» ASSIGNMENT
Every line from the start of the records below to the line containing "932x631 pixels." should be retyped exactly, that line included, and no others.

» INPUT DATA
——
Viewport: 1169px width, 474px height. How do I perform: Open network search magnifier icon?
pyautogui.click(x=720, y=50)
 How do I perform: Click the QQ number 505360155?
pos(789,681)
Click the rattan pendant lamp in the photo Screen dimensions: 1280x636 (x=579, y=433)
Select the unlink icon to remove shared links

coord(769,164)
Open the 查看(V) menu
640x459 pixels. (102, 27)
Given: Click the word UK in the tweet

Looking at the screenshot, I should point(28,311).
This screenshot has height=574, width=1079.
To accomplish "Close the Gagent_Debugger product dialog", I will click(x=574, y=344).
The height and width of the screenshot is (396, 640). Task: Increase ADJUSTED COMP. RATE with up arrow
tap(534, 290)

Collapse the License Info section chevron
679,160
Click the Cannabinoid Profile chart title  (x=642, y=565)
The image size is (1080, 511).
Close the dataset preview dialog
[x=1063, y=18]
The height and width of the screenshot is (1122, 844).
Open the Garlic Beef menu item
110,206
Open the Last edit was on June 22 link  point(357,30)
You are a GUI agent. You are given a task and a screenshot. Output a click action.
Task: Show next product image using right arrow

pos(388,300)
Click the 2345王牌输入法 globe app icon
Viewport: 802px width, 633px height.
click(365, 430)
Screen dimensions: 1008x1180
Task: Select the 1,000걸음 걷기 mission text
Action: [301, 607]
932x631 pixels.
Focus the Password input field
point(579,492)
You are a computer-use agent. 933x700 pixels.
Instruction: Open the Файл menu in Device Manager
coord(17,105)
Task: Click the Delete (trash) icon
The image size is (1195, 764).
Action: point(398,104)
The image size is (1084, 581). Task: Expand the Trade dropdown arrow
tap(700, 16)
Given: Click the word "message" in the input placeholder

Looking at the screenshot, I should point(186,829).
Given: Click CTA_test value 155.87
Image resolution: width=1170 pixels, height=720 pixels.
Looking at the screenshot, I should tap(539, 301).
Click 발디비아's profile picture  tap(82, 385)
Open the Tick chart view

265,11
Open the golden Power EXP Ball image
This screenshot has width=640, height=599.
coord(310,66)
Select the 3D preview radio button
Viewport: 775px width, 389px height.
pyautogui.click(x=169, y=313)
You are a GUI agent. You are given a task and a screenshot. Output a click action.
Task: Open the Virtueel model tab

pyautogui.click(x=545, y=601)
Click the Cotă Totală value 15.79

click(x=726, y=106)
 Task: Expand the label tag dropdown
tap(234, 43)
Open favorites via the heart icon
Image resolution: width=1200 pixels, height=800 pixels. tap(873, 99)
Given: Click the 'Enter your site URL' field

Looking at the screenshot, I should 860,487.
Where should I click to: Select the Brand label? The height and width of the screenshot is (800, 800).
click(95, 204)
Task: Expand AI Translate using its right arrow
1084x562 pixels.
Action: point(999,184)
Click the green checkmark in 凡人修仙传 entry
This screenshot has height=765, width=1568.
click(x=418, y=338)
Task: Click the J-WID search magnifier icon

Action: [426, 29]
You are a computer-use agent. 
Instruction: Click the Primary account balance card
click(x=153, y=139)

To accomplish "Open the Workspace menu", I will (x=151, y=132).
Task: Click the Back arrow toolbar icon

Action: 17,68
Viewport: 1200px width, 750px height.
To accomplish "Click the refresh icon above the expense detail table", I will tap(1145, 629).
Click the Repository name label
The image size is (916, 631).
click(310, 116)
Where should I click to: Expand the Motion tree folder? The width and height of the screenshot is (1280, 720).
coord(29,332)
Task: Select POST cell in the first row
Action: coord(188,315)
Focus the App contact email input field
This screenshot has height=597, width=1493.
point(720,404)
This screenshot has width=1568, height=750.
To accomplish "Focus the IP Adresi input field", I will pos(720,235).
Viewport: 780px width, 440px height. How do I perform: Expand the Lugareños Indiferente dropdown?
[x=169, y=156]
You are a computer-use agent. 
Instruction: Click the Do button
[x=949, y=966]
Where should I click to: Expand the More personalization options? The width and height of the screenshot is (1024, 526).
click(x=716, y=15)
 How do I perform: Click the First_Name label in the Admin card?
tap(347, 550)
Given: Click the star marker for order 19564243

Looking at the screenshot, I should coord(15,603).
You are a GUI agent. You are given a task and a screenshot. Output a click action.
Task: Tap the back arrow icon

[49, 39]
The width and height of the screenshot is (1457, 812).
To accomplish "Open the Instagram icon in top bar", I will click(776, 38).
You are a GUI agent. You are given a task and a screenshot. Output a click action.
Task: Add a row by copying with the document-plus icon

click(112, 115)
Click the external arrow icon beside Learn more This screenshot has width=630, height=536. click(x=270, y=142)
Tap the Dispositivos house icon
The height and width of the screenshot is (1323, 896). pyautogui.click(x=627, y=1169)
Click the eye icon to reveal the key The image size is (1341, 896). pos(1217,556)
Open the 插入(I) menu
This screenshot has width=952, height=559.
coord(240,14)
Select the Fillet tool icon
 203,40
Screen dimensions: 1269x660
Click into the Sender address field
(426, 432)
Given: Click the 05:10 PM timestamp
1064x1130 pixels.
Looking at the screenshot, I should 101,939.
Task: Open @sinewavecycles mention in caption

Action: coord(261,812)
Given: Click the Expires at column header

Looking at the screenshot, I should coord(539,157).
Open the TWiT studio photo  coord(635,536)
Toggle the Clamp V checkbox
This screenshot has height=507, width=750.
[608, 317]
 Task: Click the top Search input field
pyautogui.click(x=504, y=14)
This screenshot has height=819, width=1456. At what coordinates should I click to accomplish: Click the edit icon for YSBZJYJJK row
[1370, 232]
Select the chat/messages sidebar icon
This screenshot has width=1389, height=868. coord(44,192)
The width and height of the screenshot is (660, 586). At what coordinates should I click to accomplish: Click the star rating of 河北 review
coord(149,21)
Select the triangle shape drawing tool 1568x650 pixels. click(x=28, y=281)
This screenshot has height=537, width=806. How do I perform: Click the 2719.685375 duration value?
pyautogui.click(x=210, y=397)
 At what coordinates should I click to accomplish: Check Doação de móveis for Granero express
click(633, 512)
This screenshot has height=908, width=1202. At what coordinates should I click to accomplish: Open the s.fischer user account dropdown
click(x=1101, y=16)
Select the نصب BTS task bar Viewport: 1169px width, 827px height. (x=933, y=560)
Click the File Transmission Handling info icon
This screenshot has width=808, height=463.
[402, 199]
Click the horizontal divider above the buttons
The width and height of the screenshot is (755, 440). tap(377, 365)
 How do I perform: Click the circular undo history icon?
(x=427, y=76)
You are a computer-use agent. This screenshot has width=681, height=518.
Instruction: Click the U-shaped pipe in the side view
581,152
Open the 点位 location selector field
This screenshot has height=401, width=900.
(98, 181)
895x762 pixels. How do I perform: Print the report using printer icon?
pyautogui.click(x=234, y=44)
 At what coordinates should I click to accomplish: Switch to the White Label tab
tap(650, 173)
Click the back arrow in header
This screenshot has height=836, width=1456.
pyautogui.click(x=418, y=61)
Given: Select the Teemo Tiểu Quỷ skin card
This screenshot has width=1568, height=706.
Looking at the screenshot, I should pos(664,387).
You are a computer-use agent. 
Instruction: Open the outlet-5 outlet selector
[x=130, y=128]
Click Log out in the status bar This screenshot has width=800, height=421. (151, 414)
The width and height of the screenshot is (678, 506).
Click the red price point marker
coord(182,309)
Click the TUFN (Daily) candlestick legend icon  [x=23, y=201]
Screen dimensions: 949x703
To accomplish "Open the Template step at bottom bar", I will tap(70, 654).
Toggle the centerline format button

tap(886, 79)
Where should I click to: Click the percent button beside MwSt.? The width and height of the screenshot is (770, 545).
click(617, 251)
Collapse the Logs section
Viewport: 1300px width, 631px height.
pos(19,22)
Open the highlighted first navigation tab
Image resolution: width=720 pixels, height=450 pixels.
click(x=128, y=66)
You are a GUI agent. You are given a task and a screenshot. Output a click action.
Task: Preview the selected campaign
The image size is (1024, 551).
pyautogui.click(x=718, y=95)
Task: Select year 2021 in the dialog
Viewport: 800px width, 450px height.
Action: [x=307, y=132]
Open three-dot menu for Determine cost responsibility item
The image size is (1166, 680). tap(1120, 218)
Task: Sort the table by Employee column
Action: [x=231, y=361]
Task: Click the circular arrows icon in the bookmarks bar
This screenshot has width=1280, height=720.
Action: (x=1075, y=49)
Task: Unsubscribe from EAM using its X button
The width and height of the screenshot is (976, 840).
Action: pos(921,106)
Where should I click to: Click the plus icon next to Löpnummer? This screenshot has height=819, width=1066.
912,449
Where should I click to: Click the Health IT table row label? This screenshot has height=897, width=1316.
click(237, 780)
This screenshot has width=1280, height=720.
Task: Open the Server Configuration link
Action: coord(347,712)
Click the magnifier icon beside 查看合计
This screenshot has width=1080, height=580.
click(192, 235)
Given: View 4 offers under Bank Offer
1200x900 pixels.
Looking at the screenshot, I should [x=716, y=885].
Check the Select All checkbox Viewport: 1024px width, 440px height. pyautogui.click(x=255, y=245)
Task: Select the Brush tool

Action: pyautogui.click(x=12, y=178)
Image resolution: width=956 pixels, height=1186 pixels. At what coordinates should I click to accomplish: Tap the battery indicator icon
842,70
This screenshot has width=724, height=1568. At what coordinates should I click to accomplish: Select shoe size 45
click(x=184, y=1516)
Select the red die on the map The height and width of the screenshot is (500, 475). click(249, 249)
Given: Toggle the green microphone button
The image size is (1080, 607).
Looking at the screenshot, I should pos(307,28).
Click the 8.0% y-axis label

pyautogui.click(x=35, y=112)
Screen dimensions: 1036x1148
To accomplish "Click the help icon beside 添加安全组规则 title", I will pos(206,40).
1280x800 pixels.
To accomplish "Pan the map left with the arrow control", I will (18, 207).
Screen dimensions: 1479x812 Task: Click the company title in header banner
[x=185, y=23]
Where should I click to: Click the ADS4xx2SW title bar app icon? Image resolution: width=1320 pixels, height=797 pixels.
——
» ANSWER TO THE PROBLEM
Viewport: 1169px width, 474px height. How do I perform: Open network search magnifier icon?
pyautogui.click(x=720, y=50)
 How do I perform: Click the QQ number 505360155?
pos(789,681)
Click the rattan pendant lamp in the photo Screen dimensions: 1280x636 (x=579, y=433)
Select the unlink icon to remove shared links

coord(769,164)
Open the 查看(V) menu
640x459 pixels. (102, 27)
Given: Click the word UK in the tweet

Looking at the screenshot, I should point(28,311).
This screenshot has height=574, width=1079.
To accomplish "Close the Gagent_Debugger product dialog", I will click(x=574, y=344).
The height and width of the screenshot is (396, 640). Task: Increase ADJUSTED COMP. RATE with up arrow
tap(534, 290)

Collapse the License Info section chevron
679,160
Click the Cannabinoid Profile chart title  (x=642, y=565)
The image size is (1080, 511).
Close the dataset preview dialog
[x=1063, y=18]
The height and width of the screenshot is (1122, 844).
Open the Garlic Beef menu item
110,206
Open the Last edit was on June 22 link  point(357,30)
You are a GUI agent. You are given a task and a screenshot. Output a click action.
Task: Show next product image using right arrow

pos(388,300)
Click the 2345王牌输入法 globe app icon
Viewport: 802px width, 633px height.
click(365, 430)
Screen dimensions: 1008x1180
Task: Select the 1,000걸음 걷기 mission text
Action: [301, 607]
932x631 pixels.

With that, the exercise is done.